* _Your assignment_
Copy every line of the data that contains the string "more".

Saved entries
####

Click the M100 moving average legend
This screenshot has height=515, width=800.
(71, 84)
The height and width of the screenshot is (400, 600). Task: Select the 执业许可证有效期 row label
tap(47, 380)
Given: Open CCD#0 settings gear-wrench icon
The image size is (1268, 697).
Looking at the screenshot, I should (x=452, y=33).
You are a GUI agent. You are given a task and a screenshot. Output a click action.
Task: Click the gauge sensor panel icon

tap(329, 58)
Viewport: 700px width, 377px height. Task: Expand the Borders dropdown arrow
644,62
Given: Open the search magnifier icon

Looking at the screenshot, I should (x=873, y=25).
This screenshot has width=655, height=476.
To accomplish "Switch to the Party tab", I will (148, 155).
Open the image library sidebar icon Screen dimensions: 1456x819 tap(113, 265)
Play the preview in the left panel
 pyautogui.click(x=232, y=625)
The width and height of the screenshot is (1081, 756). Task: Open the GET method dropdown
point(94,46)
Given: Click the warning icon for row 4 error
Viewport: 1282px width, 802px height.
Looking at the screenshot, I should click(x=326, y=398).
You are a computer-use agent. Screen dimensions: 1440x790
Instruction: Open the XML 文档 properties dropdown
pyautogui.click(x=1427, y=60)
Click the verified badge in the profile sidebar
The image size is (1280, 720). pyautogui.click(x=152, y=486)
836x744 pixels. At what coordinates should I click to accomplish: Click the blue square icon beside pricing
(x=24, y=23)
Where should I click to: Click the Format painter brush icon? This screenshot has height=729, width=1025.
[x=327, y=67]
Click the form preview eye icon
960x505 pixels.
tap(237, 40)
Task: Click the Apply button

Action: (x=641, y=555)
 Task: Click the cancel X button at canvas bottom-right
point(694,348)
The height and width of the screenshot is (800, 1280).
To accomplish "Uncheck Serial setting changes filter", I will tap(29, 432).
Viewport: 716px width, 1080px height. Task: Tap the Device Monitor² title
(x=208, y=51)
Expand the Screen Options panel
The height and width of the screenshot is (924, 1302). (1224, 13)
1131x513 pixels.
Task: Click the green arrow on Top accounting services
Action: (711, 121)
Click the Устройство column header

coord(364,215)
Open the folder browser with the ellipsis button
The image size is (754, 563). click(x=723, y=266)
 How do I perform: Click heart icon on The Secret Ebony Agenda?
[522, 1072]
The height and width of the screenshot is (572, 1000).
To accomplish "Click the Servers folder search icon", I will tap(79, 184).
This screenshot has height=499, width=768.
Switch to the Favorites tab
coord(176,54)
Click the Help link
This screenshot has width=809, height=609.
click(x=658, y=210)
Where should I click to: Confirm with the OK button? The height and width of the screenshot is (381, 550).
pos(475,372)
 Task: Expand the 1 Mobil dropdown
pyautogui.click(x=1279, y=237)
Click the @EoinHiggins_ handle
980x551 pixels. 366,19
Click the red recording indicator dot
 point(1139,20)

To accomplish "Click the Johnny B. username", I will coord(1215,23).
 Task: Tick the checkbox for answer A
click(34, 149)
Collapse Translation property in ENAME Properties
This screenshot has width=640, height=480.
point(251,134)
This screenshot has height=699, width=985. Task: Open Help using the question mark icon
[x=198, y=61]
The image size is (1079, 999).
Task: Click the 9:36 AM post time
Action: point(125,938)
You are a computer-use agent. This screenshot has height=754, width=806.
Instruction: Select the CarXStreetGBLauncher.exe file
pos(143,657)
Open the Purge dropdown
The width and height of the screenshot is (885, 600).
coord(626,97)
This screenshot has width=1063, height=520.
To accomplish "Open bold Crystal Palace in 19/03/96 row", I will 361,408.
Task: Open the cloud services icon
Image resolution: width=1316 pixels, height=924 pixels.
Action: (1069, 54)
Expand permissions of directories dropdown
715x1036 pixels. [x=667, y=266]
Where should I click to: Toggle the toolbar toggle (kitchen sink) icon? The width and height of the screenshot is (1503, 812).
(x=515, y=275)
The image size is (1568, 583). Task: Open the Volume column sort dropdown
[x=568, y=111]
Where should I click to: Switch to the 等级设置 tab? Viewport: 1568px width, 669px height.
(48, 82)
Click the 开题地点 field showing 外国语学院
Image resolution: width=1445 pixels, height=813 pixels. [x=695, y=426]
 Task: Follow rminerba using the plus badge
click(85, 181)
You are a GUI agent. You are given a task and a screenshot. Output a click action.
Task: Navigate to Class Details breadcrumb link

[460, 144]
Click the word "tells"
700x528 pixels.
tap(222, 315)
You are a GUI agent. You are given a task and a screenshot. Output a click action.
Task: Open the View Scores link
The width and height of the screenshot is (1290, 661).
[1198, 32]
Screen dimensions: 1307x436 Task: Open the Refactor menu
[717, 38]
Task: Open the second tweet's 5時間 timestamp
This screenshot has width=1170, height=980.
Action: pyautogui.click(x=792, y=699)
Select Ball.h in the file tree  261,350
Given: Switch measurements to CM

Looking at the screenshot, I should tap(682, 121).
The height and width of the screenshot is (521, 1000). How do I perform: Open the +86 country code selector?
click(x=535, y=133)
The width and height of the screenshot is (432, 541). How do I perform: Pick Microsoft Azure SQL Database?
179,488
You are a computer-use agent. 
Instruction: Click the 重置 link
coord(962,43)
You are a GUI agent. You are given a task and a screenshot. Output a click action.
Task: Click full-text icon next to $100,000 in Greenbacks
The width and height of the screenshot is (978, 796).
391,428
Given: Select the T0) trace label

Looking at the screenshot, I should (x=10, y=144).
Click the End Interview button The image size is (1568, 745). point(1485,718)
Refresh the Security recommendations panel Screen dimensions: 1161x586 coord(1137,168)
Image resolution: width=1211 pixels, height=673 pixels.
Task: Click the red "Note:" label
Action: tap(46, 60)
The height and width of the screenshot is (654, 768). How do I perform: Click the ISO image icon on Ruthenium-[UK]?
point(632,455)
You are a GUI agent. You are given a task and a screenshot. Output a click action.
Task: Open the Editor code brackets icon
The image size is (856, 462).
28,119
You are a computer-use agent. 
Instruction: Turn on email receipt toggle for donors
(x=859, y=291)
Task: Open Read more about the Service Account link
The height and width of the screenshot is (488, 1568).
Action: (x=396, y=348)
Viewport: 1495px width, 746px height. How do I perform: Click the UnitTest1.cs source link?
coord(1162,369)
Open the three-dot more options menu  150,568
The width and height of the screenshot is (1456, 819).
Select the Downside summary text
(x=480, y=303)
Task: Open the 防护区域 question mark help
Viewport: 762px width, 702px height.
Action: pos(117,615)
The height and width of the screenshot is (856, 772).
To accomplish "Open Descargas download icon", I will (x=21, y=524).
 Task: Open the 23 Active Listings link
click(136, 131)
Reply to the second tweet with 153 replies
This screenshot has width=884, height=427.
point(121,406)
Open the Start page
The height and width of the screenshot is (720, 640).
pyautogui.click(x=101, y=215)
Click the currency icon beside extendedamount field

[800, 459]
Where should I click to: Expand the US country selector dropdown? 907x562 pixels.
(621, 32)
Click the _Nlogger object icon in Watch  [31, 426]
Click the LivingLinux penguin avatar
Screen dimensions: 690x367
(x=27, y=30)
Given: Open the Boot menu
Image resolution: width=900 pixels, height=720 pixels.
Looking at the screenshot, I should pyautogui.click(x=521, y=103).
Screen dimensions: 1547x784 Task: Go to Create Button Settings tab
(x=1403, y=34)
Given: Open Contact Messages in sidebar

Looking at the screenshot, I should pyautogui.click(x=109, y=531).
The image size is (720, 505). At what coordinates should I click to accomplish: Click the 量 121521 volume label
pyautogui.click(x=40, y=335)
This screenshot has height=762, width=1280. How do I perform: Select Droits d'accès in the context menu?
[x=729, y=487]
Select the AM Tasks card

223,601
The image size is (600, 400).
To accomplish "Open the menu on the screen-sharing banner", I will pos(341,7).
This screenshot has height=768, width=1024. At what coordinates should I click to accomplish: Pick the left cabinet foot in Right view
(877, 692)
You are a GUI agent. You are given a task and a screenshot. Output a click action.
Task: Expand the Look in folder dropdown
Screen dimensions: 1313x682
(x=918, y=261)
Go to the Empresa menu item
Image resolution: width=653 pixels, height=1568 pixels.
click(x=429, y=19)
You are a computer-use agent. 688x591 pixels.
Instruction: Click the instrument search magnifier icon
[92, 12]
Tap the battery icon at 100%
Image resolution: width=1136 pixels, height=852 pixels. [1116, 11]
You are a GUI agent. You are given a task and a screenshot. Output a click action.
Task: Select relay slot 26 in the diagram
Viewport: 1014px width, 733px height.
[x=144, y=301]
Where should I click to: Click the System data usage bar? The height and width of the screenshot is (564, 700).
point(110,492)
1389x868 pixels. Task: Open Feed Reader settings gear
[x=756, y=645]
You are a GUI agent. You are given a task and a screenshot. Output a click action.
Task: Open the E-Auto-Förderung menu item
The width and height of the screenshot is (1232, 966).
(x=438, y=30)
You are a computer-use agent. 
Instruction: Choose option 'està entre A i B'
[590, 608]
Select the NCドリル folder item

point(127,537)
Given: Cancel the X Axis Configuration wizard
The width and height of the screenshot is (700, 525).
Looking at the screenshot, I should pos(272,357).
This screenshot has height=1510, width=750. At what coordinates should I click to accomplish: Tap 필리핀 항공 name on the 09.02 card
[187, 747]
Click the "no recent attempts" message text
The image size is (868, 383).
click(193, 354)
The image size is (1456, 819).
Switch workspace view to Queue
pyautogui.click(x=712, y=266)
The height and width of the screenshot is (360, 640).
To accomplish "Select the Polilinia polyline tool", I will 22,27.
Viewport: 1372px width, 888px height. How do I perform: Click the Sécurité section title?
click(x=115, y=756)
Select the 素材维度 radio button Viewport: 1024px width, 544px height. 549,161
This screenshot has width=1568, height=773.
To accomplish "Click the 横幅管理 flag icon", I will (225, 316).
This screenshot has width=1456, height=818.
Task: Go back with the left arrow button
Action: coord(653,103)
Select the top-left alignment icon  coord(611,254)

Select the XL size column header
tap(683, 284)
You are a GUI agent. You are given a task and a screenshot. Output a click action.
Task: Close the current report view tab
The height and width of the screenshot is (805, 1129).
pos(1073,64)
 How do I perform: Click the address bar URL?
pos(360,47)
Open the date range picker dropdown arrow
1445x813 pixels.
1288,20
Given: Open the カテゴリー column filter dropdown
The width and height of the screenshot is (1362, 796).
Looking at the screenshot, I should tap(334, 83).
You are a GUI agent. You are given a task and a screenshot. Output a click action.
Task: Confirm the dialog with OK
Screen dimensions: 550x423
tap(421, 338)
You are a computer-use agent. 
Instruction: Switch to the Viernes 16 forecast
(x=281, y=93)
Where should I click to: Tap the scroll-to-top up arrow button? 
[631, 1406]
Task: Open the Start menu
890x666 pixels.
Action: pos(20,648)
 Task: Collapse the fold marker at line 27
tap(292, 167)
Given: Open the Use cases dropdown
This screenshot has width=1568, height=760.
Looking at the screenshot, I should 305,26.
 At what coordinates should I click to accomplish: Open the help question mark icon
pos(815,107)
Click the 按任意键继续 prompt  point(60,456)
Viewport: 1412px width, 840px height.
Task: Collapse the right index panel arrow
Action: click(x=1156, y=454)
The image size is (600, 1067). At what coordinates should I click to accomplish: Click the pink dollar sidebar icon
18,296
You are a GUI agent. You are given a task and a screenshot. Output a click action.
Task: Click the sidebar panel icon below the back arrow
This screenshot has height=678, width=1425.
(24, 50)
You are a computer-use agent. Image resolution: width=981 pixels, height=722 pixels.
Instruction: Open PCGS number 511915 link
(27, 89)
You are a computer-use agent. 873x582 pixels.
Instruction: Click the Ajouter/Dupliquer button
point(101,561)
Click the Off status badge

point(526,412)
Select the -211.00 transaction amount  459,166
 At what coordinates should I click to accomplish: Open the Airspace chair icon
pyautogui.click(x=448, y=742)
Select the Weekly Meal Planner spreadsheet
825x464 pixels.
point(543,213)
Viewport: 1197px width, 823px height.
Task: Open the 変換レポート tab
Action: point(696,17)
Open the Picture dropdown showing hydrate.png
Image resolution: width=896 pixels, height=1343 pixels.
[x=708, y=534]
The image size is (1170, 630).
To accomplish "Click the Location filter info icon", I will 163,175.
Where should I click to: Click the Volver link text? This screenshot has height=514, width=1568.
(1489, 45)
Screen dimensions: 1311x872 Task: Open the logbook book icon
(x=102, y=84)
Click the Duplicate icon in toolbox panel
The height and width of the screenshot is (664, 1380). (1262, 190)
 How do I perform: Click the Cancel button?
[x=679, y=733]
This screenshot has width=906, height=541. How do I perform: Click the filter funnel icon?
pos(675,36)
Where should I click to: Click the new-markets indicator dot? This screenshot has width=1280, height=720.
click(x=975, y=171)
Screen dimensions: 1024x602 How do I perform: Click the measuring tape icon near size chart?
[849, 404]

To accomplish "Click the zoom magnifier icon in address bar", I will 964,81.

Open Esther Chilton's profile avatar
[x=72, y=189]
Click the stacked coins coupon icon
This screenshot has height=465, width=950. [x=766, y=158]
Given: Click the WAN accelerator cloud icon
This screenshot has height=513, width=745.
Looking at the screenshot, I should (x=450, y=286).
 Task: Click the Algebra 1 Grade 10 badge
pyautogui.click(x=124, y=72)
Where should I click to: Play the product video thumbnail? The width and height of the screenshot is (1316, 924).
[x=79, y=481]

####

* _Answer box_
Task: Open Read more about the Service Account link
Open the three-dot more options menu  150,568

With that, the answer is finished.